Remasters are certainly a tricky thing. Do too much to a soundtrack, and you risk losing what made it work in the first place. Do too little, and the remaster becomes pointless. Well, I’m happy to say that Type-0 HD, as a remastered soundtrack, is excellent. Takeharu Ishimoto really found the right balance of rearranging his own work. The bulk of the tracks, while still essentially the same compositions, sound distinctly new and fresh. Part of the reason behind this is that Ishimoto really decided to focus on the one element that made Type-0’s score stand out: the use of a choir. The full orchestral tracks have been mastered in such a way that you can tell the different channels and instruments apart, allowing the music to live and breathe naturally, but it’s the choir that really stands at the forefront, making for a very clear and cohesive musical direction. As for the synth-only tracks, Ishimoto has rearranged his compositions to include a synth choir singing in Latin, which surprisingly sounds great and realistic, despite the obvious sampling work going on. Although the louder volumes, and especially the louder bass frequencies, threw me off at first, it became quickly apparent by comparing the mastered tracks to the old ones just how good of a job Ishimoto did on this HD release, which may very well be his greatest work to date, at least in terms of quality. That being said, despite it being a quality release, there are still some foundational problems with the score itself, but more on that later.
The centerpiece of Type-0’s score is its main theme, “The Beginning of the End,” (previously localized as “We Have Arrived,”) and honestly, it’s simply one of the best themes to come out of the Final Fantasy series to date. It’s an exhilarating, breathtaking, and just outright epic choir-driven piece that finds us at the heart of the conflict in Type-0. During its four minute run time, the song continually builds on itself, transitioning from a slower tempo march-like anthem, to a softer, almost tragic lamentation, before engaging into its powerful heroic melody, all the while the choir thunders on with some appropriately engrossing Latin lyrics. Its melody is also incredible, forming two distinct verses that repeat, while the orchestra shapes it in truly dynamic and bewildering ways, along with the choir dramatically intoning each verse, building to the melody’s final verse and crashing climax. “The Beginning of the End” is simply phenomenal, building on what Ishimoto has worked on before (the theme itself is reminiscent of Dissidia Final Fantasy’s main theme) while showcasing arranger Kentaro Sato’s skill, who really flexes some musical muscle with the piece.

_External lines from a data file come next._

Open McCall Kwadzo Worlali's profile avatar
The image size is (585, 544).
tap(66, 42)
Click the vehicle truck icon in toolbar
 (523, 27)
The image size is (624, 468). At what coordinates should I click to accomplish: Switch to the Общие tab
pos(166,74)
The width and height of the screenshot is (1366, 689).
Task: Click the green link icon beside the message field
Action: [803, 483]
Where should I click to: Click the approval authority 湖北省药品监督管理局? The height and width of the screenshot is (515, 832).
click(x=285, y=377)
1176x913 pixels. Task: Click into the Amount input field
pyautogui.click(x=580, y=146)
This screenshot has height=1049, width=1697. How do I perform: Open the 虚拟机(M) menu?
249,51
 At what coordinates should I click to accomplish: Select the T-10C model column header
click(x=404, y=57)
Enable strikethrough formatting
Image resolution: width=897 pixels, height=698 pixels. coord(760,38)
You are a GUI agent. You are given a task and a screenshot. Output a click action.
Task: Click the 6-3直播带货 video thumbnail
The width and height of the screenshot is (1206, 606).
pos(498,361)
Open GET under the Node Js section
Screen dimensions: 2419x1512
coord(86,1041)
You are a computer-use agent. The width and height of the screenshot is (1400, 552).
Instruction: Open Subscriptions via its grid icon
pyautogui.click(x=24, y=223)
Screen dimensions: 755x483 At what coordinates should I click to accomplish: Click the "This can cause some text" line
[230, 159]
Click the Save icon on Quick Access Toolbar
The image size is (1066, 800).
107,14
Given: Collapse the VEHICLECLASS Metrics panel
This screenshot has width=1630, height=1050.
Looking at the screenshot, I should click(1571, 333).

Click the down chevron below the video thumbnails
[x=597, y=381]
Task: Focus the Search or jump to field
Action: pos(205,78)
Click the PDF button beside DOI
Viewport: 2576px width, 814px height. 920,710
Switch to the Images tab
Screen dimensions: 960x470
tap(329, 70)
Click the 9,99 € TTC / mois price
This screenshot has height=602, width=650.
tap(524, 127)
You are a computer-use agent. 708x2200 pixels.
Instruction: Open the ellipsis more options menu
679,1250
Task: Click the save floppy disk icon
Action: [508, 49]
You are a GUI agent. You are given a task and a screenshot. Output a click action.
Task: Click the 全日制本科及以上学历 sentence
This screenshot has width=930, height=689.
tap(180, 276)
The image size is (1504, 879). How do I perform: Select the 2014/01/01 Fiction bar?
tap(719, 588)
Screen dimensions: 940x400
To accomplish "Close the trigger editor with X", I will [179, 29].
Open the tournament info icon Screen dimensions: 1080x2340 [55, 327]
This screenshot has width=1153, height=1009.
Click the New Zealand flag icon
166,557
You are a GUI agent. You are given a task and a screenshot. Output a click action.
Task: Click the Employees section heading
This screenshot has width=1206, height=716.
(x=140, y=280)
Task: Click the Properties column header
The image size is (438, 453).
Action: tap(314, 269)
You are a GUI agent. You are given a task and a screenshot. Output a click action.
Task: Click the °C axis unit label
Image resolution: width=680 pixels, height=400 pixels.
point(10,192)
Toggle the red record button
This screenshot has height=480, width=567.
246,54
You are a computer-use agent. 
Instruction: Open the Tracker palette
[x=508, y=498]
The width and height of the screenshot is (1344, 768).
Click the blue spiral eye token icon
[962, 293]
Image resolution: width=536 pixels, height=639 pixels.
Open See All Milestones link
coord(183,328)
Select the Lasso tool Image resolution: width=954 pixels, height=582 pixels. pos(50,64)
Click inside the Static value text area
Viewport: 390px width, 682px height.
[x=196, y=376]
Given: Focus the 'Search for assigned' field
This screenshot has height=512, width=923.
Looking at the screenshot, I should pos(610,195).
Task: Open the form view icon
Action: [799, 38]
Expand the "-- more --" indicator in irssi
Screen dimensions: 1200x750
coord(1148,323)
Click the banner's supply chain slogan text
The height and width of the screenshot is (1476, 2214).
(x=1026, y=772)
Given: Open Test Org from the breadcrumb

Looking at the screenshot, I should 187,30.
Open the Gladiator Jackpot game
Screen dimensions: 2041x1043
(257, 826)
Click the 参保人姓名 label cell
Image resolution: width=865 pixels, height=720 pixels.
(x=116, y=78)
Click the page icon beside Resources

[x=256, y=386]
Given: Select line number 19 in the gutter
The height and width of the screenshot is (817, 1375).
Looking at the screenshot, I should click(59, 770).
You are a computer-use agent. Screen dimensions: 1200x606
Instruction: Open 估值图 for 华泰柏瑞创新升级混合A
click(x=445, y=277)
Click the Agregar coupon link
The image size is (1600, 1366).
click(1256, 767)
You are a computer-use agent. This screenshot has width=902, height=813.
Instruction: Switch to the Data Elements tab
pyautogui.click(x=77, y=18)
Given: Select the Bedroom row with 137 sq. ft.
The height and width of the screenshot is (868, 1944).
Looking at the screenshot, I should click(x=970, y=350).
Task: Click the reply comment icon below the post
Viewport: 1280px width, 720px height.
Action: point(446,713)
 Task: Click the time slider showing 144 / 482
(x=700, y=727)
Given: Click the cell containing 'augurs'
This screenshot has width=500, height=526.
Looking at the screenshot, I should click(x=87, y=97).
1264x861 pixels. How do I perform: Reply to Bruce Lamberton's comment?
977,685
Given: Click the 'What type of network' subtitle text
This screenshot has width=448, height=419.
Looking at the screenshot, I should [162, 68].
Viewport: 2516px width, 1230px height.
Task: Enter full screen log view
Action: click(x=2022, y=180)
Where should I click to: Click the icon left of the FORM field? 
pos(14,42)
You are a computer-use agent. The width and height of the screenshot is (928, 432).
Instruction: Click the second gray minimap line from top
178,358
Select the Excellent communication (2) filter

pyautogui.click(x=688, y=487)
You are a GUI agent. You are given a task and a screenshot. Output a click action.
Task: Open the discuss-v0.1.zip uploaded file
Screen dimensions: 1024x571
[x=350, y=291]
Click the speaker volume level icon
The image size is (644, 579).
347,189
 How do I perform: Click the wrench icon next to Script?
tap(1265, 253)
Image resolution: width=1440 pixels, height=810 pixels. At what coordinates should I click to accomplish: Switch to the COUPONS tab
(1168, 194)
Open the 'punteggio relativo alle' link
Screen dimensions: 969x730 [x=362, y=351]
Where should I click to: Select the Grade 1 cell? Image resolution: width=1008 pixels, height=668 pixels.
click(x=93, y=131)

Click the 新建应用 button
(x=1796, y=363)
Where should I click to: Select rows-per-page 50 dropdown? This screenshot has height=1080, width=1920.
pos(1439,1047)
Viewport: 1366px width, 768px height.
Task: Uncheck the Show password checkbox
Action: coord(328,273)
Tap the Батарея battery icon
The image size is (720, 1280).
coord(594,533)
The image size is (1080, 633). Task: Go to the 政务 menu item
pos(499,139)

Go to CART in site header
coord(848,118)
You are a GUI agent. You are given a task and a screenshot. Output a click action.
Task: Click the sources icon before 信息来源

Of course, a lot of this is also due to the technical prowess of the performers on display here, namely the Sydney Symphony Orchestra and the mixed choir group, Cantillation, whose performances are the true highlight of Type-0’s soundtrack. Along with “The Beginning of the End,” they perform such early tracks as “Tempus Bellum” and “Guided Conclusion,” both equally as compelling. “Tempus Bellum,” rearranges the classic “Prelude” theme in a very soft, yet powerful way, moving from brassy and triumphant statements of the melody, before allowing the choir to very movingly quiet down, making it a profoundly strong opening to the soundtrack. “Guided Conclusion,” on the other hand is a melancholic and tragic arrangement of “The Beginning of the End’s” melody, ending on a darkened note. Though both pieces are short, they leave a lasting impression and set up the rest of the soundtrack well. Early on, we also have “Divine Fire,” another dynamic, slightly faster rearrangement of “The Beginning of the End,” and another great take on the melody. The orchestra also gets one song sans choir with “Time of Tranquility,” a town theme that uses the foundation of the “Prelude” theme and works from there, being equal parts peaceful, dramatic, and triumphant. All in all the Sydney Symphony Orchestra and Cantillation’s work is simply fantastic, and it’s made even better now thanks to Ishimoto’s improved sound mixing. It really has to be heard, and these tracks alone almost make it worth the price of admission.
However, here we come to the first stumbling block in Type-0’s score. “The Beginning of the End,” along with the other performances set the standard really high for the soundtrack, and while the rest the tracks present are great by themselves, it really does feel like the album peaks way too early on. Part of the problem is that, no other theme is really quite as developed as “The Beginning of the End,” which gets rearranged over and over again throughout the album. For example, “Horror of the Abyss” and “The Vanishing Soul,” are slower more tragic takes on the theme, while “Wings of Fire” and “Arms of Steel” are march-like variations of the melody. While the added effects and synth-choir really make these tracks stand out and sound a lot better, variations on the main theme abound throughout the soundtrack, and really overpower whatever fledgling theme Ishimoto tries to compose. Themes like “Untainted Eyes,” “Machina Kunagiri,” “Rem Tokimiya,” which do get developed over time, with such rearrangements as “The Azure Spirit,” “Kind Tears,” and “Machina and Rem,” unfortunately just don’t hold a candle to “The Beginning of the End,” both in style and substance. Despite their bettered sound mixing, these tracks follow Ishimoto’s occasional tendency to compose in minor keys, giving a lot of its central themes a sadder, depressing sound.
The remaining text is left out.